WHAT NEEDS TO BE DONE
Start at the line in the entries below that contains "Click the Buy Now link", stop at the line that contains "pixels. (x=142, y=158)", and output exactly the lines in that span, both ends included.

*** MATERIAL TO PROCESS ***

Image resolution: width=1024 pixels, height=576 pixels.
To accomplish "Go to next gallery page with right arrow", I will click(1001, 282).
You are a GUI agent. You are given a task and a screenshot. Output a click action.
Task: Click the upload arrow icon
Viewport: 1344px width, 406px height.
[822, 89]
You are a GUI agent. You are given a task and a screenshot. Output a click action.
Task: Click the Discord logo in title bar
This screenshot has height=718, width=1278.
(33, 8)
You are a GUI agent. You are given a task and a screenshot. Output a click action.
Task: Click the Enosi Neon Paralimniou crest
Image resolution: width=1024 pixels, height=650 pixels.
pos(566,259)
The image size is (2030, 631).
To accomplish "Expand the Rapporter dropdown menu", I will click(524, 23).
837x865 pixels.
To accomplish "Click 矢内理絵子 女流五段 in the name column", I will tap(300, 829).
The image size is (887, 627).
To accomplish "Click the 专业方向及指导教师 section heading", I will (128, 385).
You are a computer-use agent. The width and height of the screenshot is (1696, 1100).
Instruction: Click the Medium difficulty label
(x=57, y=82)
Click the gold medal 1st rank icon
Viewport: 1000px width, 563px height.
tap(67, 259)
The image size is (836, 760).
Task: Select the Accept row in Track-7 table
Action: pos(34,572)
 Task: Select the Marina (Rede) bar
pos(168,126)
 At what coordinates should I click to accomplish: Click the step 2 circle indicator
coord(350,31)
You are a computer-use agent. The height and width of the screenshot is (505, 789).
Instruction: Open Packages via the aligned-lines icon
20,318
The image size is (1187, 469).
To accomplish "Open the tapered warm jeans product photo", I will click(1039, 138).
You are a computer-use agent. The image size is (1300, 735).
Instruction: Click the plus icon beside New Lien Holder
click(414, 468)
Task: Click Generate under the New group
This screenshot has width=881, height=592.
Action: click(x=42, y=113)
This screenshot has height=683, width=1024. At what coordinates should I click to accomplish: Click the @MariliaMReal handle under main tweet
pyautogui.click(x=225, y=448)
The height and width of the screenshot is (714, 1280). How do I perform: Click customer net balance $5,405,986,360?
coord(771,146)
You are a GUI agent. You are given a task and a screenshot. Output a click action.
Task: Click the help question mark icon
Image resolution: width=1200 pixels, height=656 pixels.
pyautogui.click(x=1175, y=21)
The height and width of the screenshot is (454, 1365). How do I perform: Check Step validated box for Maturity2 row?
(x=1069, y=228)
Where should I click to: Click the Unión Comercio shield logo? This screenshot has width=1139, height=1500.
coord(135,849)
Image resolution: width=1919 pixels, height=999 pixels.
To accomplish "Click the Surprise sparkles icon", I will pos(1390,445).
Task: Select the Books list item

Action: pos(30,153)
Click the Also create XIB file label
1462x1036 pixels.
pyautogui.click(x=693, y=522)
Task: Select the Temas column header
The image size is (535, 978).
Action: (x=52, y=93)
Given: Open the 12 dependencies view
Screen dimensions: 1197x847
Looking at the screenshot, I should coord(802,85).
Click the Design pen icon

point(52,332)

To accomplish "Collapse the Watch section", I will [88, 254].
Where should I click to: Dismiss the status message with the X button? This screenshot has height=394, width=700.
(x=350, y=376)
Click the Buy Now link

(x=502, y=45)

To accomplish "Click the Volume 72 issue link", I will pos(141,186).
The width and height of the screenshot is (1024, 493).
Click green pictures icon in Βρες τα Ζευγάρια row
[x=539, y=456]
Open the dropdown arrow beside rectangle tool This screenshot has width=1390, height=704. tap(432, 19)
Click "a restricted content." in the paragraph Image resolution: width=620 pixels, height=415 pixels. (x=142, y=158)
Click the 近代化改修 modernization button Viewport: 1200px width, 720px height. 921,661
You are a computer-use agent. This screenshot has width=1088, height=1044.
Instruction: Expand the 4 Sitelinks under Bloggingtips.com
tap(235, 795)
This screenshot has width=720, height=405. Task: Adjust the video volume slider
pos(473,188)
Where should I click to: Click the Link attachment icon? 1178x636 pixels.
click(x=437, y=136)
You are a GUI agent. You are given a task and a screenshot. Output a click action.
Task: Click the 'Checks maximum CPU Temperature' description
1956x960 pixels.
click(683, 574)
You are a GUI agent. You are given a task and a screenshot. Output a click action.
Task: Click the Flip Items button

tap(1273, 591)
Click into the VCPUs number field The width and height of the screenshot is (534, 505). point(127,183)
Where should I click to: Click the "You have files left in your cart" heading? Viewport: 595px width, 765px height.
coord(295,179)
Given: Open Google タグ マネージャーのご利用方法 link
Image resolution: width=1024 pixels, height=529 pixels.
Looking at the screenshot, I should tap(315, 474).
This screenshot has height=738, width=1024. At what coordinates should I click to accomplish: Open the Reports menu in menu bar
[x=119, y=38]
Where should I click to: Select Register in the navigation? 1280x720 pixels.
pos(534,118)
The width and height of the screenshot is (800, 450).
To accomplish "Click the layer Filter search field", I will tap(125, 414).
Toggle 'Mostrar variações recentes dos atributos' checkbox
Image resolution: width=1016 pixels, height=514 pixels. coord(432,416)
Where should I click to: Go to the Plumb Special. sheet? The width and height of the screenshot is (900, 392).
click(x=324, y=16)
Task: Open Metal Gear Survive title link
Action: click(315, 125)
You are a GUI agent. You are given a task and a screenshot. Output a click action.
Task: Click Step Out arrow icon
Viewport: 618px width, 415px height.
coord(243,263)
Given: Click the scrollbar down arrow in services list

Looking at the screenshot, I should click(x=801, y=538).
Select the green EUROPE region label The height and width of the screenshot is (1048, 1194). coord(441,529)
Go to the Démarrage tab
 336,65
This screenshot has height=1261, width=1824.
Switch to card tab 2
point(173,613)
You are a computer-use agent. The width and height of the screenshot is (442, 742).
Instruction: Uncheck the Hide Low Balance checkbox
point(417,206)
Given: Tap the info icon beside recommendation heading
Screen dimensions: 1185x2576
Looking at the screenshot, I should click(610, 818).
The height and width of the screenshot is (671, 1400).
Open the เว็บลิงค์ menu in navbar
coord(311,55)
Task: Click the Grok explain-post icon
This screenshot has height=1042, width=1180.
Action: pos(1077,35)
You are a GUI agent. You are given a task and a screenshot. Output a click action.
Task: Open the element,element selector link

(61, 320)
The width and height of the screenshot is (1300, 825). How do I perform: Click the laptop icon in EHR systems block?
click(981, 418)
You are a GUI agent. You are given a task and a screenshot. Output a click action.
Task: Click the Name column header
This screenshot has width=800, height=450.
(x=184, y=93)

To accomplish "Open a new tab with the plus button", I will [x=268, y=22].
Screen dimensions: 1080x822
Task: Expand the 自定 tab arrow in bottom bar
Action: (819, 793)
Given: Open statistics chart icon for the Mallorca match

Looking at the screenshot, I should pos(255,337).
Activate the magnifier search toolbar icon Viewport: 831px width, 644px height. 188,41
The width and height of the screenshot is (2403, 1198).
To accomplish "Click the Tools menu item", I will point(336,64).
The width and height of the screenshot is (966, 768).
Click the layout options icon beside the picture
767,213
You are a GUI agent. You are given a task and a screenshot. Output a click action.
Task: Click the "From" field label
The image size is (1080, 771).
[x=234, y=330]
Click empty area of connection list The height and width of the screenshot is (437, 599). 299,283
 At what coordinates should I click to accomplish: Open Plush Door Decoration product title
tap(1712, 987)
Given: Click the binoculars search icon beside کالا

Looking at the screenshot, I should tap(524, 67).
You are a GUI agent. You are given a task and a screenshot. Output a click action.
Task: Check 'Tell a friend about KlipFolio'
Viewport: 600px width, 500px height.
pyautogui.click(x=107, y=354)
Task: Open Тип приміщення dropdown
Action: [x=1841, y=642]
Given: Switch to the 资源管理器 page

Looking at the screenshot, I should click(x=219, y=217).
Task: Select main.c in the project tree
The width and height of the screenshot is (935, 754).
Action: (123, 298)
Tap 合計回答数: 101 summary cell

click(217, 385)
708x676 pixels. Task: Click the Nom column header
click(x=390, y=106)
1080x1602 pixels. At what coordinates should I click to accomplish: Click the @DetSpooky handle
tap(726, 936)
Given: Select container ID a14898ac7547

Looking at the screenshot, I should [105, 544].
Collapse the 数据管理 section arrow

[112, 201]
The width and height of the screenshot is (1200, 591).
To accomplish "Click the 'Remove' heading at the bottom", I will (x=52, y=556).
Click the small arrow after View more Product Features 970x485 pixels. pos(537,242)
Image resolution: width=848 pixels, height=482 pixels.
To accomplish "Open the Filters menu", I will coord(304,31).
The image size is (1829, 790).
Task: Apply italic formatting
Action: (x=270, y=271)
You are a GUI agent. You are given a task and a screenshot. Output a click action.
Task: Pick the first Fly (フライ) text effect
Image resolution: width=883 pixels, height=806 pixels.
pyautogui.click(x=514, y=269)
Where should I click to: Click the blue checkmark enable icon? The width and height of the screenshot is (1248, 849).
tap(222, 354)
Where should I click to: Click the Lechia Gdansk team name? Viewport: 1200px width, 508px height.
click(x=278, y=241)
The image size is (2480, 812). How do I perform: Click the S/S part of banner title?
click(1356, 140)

*** End of MATERIAL TO PROCESS ***

TASK ANSWER
Click the Buy Now link

(x=502, y=45)

To accomplish "Click the Volume 72 issue link", I will pos(141,186).
The width and height of the screenshot is (1024, 493).
Click green pictures icon in Βρες τα Ζευγάρια row
[x=539, y=456]
Open the dropdown arrow beside rectangle tool This screenshot has width=1390, height=704. tap(432, 19)
Click "a restricted content." in the paragraph Image resolution: width=620 pixels, height=415 pixels. (x=142, y=158)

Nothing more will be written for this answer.